Kurnia menjelaskan, koalisi ini telah dibentuk sejak pemberhentian sewenang-wenang hakim konstitusi Aswanto pada akhir September 2022. Pemberhentian tersebut dinilai dilakukan secara sewenang-wenang, juga bertentangan dengan UU MK. Dalam UU MK tidak diatur penghentian hakim di tengah periode.
Ia menilai pemberhentian hakim Aswanto oleh DPR dan Presiden di tengah jabatan ini melanggar konstitusi. Ditambah lagi, perbuatan mengubah putusan tidak sekedar melanggar kode etik, tetapi juga bernuansa tindak pidana. Menurut Kurnia, selama proses formil pemberhentian hakim ini bermasalah, proses materiil dengan diangkatnya hakim Guntur Hamzah sebagai pengganti Aswanto juga tidak dapat dinilai benar.
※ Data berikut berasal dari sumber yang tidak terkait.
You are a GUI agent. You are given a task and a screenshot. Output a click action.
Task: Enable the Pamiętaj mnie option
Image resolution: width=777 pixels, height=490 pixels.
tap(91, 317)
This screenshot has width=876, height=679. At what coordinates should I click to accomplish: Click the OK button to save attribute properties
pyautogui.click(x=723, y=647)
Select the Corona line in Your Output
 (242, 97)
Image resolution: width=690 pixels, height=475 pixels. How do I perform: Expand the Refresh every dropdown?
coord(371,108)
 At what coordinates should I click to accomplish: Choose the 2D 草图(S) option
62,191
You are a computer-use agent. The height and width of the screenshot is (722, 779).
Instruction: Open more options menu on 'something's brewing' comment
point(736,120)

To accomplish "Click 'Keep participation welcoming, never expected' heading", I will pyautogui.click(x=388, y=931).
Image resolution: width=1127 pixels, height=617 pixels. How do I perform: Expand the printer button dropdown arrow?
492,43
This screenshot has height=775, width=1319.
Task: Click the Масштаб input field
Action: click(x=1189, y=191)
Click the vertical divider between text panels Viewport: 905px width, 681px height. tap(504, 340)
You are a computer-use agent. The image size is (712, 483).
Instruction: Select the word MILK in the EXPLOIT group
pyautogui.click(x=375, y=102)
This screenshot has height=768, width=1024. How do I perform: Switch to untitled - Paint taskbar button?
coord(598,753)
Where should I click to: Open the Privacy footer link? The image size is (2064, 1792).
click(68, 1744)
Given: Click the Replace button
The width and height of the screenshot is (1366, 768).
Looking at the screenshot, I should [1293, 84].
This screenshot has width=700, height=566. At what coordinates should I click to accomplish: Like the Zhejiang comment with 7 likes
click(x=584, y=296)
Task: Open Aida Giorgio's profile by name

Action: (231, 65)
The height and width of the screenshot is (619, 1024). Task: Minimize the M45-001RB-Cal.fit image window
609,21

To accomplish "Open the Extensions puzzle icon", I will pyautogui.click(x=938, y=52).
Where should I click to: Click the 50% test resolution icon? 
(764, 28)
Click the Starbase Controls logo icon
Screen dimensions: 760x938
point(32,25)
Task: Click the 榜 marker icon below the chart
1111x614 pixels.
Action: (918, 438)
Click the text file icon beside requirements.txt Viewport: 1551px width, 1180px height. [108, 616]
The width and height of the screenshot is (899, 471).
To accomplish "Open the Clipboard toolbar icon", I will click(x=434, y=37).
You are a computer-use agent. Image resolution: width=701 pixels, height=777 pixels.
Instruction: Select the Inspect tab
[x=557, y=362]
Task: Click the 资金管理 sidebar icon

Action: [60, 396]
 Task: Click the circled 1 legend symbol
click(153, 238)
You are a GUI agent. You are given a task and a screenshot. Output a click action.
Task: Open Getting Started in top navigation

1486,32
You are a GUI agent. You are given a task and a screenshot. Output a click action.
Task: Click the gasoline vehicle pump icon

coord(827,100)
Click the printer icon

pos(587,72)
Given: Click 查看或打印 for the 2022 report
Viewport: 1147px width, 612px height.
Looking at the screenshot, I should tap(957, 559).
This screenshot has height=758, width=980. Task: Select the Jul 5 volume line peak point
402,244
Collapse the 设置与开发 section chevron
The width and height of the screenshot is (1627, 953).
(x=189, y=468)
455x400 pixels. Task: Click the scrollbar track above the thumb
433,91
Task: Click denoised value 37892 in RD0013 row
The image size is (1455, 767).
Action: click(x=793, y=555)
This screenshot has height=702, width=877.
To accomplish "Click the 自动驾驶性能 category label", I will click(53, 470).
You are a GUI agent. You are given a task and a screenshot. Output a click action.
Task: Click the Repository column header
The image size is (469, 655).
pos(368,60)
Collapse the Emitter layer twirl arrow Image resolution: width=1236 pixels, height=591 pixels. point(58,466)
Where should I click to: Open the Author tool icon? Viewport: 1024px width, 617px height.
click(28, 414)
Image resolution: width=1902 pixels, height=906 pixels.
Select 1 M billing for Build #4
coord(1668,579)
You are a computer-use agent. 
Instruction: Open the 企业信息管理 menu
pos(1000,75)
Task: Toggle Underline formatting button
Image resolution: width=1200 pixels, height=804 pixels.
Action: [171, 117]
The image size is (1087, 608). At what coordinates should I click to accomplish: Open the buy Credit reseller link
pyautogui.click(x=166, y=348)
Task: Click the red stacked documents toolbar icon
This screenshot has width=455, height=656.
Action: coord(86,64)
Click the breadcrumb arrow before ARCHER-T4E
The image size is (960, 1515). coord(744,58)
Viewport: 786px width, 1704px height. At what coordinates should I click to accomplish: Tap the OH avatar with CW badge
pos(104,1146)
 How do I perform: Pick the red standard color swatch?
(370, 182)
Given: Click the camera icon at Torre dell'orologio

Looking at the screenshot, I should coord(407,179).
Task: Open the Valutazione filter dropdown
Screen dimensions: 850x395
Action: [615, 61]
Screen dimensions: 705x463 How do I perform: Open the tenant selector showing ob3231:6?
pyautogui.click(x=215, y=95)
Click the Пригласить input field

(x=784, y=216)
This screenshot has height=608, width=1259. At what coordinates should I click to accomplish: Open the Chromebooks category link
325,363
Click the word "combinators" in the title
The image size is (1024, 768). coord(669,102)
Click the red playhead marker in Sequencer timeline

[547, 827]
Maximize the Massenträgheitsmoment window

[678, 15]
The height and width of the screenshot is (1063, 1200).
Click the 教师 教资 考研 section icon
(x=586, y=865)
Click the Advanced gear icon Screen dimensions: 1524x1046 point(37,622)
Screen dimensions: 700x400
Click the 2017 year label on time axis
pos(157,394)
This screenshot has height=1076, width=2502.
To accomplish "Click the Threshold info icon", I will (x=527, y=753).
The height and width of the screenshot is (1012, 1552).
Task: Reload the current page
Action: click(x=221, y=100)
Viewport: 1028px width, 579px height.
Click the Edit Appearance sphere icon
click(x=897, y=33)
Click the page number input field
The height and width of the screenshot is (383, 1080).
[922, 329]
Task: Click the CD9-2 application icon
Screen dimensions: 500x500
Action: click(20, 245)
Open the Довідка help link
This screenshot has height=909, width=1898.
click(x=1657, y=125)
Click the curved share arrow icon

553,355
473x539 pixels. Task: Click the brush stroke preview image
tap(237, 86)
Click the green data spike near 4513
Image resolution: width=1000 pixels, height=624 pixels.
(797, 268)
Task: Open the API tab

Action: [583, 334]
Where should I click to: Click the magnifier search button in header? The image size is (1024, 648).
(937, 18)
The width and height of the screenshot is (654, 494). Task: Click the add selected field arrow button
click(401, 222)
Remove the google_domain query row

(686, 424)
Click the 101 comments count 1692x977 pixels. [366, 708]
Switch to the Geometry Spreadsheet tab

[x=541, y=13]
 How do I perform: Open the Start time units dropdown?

”Pertemuan hari ini mestinya ditangkap sebagai bentuk kepedulian dan keresahan publik terhadap independensi MK. Pasalnya, terdapat intervensi cabang-cabang kekuasaan, baik eksekutif dan legislatif, dalam pengambilan keputusan di MK. Publik menginginkan MK bersih dari orang-orang bermasalah dan bebas dari konflik kepentingan,” papar Kurnia.